Some clever researchers — perhaps too clever — have created a printable, self-healing conductive material that repeatedly fixes itself after being snipped in half. Perhaps this will lead to cut-resistant hunter-killer robots, but more likely it’ll just be used for smart jeans.
The UC San Diego engineers were looking into making improved self-healing materials, which may take hours or days to repair serious damage, or require heat or some other catalyst in order to work.“We wanted to develop a smart system with impressive self-healing abilities with easy-to-find, inexpensive materials,” explained Amay Bandodkar, one of the researchers, in a UCSD news release. And that they did: printable ink was impregnated with microparticles of neodymium, a commonly used metal with strong magnetic properties, and carbon black, which is highly conductive.
A clever fabrication process ensures that printed strips of the ink act as permanent magnets, and cutting them only separates them into two smaller permanent magnets with similar orientations. The result is that when two pieces are separated, the north pole of one remains by the south pole of the other, attracting each other. If they aren’t far apart, or are brought near each other, the two pieces of printed material will join up — although they won’t form a permanent connection, unlike some more exotic self-healing substances.

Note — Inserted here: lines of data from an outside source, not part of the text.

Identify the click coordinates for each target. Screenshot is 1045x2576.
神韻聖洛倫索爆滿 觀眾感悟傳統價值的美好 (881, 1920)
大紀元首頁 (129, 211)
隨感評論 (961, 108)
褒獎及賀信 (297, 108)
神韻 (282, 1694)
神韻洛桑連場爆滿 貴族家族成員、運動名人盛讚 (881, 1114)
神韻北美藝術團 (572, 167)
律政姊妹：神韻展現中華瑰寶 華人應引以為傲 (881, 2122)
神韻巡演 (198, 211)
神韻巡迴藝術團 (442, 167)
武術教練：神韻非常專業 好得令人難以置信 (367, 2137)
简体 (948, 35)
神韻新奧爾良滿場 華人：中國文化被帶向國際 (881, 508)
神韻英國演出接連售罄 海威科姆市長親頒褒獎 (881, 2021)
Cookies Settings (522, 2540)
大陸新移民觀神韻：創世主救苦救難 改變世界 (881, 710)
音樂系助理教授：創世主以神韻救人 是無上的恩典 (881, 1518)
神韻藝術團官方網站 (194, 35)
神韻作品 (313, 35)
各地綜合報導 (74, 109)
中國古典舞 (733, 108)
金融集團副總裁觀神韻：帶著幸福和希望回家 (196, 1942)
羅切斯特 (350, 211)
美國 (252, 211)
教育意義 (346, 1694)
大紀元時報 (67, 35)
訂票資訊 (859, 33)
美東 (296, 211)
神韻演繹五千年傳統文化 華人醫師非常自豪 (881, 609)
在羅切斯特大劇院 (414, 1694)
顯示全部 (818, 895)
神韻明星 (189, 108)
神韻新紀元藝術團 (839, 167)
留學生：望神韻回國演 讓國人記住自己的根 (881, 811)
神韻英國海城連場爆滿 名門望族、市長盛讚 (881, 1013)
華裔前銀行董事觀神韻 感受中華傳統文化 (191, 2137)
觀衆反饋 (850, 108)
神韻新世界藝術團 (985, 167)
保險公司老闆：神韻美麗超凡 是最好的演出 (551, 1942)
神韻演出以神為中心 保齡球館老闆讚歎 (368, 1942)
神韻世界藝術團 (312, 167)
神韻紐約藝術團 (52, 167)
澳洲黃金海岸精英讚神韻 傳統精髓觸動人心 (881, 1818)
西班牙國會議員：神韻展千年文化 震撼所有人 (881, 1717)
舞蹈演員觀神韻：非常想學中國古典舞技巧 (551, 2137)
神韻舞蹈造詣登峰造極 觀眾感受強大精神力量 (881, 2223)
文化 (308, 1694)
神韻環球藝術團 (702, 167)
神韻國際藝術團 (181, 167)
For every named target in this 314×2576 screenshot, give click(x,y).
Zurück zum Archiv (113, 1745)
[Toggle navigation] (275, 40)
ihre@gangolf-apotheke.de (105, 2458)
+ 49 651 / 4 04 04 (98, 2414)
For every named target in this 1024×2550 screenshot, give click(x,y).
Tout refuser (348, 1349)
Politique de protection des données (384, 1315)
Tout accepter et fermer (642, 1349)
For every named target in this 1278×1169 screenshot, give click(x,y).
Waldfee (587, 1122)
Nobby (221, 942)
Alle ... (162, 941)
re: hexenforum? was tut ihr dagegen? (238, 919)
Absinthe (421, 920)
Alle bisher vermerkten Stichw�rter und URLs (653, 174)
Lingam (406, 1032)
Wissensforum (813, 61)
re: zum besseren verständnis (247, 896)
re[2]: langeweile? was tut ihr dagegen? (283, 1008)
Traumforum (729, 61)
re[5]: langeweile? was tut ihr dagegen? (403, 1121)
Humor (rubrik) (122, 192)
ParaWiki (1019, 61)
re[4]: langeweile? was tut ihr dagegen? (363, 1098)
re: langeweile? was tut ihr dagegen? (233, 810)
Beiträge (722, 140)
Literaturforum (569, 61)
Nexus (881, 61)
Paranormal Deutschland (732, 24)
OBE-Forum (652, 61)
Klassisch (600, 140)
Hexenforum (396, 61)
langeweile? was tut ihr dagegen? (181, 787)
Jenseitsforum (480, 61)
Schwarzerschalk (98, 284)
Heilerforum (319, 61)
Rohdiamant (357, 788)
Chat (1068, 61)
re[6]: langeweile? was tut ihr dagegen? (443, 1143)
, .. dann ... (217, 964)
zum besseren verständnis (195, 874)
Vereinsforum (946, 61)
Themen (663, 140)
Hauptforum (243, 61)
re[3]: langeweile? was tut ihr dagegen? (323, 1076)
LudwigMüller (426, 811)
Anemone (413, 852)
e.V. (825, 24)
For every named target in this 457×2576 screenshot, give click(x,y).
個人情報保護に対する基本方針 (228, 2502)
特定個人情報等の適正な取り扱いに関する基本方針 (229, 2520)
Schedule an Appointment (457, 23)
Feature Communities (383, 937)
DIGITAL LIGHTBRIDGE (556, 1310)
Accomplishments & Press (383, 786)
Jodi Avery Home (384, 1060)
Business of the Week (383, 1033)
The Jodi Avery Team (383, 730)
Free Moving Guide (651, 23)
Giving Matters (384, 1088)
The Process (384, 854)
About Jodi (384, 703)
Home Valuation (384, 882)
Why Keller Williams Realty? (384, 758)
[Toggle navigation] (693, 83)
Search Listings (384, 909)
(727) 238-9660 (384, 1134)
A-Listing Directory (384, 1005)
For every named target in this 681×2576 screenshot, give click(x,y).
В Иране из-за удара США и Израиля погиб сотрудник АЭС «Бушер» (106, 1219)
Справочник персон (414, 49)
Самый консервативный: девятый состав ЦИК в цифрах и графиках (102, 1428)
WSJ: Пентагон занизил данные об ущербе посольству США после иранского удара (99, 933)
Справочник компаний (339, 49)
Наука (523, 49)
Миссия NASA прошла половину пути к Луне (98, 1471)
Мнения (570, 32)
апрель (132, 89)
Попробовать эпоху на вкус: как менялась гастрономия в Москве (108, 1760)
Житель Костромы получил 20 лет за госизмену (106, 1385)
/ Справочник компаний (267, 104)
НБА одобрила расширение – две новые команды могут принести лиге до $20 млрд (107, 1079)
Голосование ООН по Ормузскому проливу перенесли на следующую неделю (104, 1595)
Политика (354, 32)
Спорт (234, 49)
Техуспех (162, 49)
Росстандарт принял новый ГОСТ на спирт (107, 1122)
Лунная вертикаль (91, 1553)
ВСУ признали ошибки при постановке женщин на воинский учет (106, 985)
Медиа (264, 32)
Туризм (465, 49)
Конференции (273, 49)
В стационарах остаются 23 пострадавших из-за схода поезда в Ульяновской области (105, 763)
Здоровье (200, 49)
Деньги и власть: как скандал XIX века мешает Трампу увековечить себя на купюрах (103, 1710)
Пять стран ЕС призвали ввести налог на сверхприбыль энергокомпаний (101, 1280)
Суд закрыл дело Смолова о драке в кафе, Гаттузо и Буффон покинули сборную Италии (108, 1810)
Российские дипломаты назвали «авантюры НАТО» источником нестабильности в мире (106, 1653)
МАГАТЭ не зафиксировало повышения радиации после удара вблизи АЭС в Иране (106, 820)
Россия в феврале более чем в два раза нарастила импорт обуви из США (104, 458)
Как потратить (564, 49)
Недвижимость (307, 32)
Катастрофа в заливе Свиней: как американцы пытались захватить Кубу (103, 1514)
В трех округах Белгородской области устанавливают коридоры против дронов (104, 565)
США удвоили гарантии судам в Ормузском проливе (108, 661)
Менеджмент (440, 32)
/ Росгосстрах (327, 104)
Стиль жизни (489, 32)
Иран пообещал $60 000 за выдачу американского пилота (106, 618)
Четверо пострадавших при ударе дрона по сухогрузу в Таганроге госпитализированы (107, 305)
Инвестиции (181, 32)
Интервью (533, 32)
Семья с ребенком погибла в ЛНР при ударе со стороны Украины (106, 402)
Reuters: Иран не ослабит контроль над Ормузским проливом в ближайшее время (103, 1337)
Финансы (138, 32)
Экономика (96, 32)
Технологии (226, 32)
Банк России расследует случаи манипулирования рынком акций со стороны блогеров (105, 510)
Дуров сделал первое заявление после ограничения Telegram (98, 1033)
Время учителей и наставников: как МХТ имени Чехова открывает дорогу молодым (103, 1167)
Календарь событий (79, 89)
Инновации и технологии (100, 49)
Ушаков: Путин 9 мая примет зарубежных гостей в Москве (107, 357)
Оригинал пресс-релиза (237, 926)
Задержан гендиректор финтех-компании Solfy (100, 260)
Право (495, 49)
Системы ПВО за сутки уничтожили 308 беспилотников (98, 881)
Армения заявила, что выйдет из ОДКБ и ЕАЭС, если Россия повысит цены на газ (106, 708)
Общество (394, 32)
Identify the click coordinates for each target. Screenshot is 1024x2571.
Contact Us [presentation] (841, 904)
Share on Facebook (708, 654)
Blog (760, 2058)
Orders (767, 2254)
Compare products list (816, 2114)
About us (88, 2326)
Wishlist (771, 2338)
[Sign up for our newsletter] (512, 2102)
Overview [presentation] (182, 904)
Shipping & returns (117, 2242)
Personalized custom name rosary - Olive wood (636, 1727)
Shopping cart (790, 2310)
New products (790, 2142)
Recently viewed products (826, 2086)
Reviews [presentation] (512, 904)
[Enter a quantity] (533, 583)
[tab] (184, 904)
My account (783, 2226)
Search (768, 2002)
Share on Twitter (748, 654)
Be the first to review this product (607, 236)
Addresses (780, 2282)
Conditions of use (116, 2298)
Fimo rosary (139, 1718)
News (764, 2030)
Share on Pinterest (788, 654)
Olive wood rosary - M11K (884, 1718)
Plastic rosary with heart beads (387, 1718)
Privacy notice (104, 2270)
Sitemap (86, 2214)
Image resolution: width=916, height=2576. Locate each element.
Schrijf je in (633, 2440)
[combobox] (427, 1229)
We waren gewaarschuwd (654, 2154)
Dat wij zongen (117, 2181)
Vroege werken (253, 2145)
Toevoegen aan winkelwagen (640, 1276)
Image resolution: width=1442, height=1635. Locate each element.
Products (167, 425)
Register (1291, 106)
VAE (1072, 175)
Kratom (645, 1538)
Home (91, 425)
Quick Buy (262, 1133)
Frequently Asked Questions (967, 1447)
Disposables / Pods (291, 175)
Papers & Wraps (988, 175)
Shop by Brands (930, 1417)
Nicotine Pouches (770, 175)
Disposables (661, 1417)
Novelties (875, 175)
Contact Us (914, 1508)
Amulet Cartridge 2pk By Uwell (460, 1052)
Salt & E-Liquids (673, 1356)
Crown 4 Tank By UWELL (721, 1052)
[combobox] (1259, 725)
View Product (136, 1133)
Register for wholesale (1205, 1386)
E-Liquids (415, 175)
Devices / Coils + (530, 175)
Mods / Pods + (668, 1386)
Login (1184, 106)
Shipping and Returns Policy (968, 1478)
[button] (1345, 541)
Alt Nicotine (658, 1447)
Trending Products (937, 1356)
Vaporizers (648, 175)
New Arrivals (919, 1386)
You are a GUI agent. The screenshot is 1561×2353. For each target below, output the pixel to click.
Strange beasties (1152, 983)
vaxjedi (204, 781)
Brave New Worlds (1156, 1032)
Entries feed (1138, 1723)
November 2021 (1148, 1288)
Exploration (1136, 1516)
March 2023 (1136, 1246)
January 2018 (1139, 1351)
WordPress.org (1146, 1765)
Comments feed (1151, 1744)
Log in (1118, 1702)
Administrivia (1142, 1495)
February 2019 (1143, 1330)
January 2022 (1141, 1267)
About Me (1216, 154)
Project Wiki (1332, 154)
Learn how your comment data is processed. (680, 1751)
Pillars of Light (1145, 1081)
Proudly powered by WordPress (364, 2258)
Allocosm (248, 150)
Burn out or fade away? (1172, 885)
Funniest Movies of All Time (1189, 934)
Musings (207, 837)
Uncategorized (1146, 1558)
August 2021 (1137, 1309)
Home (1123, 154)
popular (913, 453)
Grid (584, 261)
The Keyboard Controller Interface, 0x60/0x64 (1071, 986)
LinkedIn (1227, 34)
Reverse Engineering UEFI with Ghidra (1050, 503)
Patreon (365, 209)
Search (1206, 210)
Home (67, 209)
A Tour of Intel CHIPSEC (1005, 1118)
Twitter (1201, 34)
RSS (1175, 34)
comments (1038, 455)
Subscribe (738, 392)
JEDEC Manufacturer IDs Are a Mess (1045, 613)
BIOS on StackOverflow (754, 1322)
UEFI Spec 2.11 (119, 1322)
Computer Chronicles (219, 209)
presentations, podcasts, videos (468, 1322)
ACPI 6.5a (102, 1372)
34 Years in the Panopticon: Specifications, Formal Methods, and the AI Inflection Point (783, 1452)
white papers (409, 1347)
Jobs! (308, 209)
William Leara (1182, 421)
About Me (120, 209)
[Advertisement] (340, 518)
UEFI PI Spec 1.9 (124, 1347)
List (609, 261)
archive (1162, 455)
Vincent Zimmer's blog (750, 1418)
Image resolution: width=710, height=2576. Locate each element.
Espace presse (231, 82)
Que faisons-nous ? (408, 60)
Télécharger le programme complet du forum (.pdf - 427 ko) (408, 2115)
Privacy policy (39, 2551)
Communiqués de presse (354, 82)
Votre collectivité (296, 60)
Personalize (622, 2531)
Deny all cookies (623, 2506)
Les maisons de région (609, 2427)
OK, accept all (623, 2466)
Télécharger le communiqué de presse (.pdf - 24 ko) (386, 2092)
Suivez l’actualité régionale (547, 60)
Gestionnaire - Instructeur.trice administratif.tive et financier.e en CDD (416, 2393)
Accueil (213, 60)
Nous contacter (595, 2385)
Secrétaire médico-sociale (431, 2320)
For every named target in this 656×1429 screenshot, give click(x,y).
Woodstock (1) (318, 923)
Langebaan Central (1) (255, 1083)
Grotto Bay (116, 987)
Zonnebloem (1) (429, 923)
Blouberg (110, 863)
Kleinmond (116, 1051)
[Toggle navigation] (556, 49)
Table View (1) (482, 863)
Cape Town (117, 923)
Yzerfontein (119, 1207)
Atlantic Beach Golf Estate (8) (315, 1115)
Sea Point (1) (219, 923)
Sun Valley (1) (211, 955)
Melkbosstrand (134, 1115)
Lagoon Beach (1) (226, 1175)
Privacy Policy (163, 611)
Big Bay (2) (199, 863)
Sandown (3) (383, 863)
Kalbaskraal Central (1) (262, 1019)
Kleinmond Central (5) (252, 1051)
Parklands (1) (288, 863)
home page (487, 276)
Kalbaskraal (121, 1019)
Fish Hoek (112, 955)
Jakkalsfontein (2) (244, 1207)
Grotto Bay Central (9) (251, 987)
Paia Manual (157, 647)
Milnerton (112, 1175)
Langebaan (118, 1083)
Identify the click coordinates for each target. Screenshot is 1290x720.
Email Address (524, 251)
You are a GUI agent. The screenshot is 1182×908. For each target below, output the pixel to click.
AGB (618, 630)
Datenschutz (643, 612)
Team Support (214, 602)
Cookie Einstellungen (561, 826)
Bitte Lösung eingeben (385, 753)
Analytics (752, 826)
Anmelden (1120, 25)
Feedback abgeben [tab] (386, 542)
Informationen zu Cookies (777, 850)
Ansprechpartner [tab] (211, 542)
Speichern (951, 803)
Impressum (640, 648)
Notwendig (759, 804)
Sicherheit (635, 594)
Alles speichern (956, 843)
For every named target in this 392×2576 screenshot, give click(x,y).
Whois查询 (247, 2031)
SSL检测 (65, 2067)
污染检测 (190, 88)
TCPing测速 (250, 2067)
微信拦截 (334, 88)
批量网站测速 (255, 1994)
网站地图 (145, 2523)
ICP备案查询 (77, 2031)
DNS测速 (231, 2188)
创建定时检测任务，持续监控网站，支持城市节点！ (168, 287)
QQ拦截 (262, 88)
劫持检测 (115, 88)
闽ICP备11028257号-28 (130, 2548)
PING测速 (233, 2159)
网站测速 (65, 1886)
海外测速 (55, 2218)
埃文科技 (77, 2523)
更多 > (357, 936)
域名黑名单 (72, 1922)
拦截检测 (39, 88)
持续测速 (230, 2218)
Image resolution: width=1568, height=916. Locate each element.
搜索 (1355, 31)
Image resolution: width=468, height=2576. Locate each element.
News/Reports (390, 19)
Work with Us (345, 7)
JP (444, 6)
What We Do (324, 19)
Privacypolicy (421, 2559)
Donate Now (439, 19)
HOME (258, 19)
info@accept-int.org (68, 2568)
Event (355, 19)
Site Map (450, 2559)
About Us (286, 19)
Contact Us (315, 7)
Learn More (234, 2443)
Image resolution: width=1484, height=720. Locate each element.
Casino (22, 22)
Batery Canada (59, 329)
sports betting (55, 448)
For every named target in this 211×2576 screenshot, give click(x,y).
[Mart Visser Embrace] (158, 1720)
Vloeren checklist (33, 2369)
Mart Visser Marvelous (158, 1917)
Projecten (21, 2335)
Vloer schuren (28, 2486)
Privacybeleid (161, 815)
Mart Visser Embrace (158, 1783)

Even so, this could make for circuits and sensors that can instantly and easily heal simple damage — great news for flexible and wearable electronics, which are constantly being bent and broken.
The proportions in the ink can be changed easily to make it more magnetic, more conductive and so on — and other, cooler microparticles can be added, as well.
“The generic self-healing ink formulation technique discussed in this work can be easily applied for developing inks containing other fillers for printing self-healing devices that cater to a wide range of applications and printed electronic devices,” reads the paper.